§ **EXERCISE INPUT**:
--- START ---
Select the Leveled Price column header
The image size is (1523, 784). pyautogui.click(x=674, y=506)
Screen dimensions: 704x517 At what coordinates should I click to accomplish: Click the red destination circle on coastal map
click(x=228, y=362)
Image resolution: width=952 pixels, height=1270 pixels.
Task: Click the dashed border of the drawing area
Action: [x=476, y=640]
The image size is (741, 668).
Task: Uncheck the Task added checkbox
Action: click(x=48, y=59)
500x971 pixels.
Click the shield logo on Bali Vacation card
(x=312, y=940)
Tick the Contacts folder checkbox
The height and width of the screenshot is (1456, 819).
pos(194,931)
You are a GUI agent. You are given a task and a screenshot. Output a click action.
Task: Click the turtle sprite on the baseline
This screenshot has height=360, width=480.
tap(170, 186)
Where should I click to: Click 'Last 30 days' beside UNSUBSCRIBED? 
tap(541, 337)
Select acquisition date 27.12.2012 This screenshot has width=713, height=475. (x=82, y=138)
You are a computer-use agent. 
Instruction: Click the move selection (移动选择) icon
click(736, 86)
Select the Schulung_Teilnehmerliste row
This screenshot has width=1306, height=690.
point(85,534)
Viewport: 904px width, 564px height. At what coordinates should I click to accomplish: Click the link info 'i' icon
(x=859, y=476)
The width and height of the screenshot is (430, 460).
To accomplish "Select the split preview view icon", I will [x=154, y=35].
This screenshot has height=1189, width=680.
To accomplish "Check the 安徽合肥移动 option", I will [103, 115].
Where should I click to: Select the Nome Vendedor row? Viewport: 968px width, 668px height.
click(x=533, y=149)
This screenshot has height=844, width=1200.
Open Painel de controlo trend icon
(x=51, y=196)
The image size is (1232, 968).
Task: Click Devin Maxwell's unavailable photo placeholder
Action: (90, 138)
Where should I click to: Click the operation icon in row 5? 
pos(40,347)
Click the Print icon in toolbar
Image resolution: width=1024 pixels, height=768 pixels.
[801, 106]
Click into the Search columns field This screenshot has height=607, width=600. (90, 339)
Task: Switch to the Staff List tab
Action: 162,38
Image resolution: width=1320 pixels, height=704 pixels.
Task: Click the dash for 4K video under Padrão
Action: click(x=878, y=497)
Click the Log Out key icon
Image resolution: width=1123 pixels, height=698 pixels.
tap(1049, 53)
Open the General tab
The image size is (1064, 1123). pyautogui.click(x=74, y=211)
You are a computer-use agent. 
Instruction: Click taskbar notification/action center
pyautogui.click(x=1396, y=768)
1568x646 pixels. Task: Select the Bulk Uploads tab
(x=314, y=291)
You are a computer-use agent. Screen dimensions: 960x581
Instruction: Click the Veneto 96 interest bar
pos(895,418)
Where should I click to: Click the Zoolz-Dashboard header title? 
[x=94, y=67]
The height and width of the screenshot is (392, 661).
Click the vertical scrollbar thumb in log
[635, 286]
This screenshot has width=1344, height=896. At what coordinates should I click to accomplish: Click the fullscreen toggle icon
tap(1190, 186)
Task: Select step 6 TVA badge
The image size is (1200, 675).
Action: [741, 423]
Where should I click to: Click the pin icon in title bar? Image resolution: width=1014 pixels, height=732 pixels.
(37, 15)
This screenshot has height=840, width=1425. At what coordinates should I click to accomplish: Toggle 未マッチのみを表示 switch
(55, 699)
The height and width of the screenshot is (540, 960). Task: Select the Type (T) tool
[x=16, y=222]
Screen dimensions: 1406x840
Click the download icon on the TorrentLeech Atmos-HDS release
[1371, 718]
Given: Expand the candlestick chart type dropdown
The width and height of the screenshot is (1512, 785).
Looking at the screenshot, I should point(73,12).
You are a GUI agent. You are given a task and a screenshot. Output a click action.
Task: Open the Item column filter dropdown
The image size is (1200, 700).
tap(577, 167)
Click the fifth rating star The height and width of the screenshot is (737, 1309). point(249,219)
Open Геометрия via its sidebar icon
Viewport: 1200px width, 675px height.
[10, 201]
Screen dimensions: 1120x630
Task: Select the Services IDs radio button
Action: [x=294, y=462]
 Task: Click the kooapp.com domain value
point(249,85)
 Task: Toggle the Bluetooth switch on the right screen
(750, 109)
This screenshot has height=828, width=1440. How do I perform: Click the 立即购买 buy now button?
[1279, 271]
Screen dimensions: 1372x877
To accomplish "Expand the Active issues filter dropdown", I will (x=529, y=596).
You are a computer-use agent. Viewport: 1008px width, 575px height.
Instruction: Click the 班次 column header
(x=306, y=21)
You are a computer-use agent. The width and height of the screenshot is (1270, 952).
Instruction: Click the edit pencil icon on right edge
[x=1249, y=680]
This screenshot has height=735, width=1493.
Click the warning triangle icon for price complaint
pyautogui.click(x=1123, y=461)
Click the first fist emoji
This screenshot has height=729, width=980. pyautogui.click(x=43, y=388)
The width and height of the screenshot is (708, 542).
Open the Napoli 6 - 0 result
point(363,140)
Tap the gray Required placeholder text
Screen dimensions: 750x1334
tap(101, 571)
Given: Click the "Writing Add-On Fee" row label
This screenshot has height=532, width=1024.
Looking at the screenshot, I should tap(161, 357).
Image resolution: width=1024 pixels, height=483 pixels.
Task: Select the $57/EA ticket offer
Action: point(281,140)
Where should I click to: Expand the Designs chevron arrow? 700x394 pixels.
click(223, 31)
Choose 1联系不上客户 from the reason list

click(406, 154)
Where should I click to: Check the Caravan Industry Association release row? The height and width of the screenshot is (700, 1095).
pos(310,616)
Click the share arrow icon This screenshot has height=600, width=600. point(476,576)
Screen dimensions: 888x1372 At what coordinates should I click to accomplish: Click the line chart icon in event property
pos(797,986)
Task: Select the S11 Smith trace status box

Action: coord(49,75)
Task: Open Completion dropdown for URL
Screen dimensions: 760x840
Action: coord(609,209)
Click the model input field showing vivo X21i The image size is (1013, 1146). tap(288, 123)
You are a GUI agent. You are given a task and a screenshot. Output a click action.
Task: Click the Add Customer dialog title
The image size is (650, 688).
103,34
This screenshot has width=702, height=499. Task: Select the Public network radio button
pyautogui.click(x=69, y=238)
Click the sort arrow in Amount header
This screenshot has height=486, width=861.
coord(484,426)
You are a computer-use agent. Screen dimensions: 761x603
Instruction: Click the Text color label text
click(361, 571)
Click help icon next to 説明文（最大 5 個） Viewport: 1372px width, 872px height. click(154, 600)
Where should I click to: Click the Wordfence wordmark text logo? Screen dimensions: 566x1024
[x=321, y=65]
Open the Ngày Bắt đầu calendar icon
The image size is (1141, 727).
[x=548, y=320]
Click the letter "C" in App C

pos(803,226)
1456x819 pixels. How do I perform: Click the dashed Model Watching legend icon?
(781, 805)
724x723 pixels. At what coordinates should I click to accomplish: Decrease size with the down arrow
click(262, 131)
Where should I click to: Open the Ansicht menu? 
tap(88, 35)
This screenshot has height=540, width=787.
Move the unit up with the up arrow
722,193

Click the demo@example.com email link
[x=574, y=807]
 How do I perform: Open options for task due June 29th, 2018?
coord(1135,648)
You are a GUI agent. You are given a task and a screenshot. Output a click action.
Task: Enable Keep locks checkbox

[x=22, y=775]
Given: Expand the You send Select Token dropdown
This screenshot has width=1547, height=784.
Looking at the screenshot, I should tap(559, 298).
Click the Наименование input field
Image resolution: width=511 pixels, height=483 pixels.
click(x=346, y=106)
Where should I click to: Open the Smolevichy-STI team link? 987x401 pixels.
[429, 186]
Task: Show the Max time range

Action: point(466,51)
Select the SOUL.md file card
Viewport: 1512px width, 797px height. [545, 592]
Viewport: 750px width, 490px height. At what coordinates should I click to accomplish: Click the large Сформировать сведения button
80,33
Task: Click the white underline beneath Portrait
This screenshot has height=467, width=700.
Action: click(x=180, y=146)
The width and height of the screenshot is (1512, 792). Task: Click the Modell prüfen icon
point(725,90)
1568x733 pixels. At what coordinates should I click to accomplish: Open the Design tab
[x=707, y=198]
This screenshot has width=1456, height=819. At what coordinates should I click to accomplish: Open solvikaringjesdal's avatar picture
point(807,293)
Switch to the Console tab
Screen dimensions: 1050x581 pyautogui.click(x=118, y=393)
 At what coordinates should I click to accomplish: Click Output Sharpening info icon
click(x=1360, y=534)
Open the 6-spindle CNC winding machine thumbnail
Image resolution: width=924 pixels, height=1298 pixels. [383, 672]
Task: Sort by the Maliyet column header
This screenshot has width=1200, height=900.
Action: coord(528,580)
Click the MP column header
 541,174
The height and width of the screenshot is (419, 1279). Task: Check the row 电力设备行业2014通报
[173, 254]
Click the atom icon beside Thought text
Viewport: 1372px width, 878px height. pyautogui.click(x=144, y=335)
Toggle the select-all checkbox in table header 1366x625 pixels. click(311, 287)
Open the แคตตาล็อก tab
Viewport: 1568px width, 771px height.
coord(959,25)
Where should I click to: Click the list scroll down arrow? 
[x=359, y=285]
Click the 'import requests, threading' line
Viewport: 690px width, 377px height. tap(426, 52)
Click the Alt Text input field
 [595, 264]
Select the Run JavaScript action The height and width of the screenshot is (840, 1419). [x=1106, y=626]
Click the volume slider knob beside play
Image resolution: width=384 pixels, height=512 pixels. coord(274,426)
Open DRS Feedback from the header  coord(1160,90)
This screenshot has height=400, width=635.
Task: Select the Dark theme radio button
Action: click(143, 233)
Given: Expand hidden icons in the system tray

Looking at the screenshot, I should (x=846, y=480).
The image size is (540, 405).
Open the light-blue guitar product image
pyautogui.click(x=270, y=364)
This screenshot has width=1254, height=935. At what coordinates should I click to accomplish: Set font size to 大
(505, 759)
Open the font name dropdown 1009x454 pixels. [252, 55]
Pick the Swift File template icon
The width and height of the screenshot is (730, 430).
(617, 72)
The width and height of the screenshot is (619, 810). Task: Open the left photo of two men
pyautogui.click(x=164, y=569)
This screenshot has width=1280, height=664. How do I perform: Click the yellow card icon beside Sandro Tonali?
--- END ---
§ **STATED EXERCISE**: Reproduce the entries from the line with "Screen dimensions: 1372x877" to the line with "(x=306, y=21)" as a numbered list, leaving out any blank lines.

§ **TASK ANSWER**:
1. Screen dimensions: 1372x877
2. To accomplish "Expand the Active issues filter dropdown", I will (x=529, y=596).
3. You are a computer-use agent. Viewport: 1008px width, 575px height.
4. Instruction: Click the 班次 column header
5. (x=306, y=21)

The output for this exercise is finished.